Hepatic Mac2-BP expression depends on liver fibrosis and inflammation due to fat accumulation in patients with metabolic dysfunction-associated steatotic liver disease.

Abstract

Data on the upregulation of Mac-2 binding protein (M2BP) expression associated with fat accumulation in the liver are limited. Therefore, we aimed to assess the relationship between hepatic M2BP expression and changes in the liver microenvironment due to fat accumulation in patients with metabolic dysfunction associated steatotic liver disease (MASLD). Liver specimens obtained from 46 patients with MASLD were subjected to immunohistochemical staining to visualize M2BP expression in the liver.
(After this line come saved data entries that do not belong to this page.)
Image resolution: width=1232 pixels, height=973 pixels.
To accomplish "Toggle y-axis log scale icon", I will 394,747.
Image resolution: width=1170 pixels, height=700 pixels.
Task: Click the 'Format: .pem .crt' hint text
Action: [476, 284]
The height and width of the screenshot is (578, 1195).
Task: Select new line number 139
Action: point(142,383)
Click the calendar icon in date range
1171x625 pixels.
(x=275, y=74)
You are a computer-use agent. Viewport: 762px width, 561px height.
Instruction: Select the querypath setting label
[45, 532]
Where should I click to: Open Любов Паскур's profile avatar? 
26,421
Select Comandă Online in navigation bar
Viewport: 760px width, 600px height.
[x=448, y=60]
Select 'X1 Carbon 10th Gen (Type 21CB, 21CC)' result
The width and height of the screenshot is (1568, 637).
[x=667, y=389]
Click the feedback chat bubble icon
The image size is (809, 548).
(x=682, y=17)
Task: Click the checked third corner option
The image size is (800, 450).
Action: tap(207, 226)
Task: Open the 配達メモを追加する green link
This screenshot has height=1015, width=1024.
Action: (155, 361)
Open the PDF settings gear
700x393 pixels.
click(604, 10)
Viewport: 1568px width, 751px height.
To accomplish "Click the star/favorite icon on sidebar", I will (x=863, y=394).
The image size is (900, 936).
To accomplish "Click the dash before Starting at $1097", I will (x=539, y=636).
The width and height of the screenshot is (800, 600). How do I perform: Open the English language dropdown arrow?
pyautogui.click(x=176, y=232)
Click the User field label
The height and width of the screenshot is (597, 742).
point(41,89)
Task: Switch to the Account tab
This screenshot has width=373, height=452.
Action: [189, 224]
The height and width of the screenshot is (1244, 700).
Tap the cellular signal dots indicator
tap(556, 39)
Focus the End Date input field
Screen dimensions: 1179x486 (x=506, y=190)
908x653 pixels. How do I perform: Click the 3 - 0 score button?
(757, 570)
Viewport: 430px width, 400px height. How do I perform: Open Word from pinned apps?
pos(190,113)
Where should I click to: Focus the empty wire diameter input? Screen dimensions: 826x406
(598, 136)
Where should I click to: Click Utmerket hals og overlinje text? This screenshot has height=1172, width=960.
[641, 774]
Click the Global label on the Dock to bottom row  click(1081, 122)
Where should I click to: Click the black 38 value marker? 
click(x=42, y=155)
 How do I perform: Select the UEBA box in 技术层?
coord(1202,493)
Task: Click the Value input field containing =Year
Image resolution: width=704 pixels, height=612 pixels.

The staining intensity in the hepatocytes and sinusoidal cells was classified as high or low grade. First, the correlation between hepatic M2BP expression and microenvironmental changes caused by fat accumulation was examined. Then, the influence of hepatic M2BP expression on serum M2BP glycosylation isomer levels in patients with MASLD was evaluated. The staining grade of M2BP was higher in the sinusoidal cells than in the hepatocytes (p=0.015). The patients with high staining grade in their hepatocytes had more severe lobular inflammation than those with low staining grade (p=0.037). Additionally, the patients with high staining grade in their sinusoidal cells presented more severe fibrosis than those with low staining grade (p=0.018). The staining grade in the hepatocytes correlated positively with serum M2BP glycosylation isomer levels (p=0.023), whereas no correlation was observed between sinusoidal staining grade and serum M2BP glycosylation isomer levels (p=0.393). Fat accumulation in patients with MASLD leads to M2BP expression in hepatocytes due to liver inflammation and that in sinusoidal cells due to fibrosis.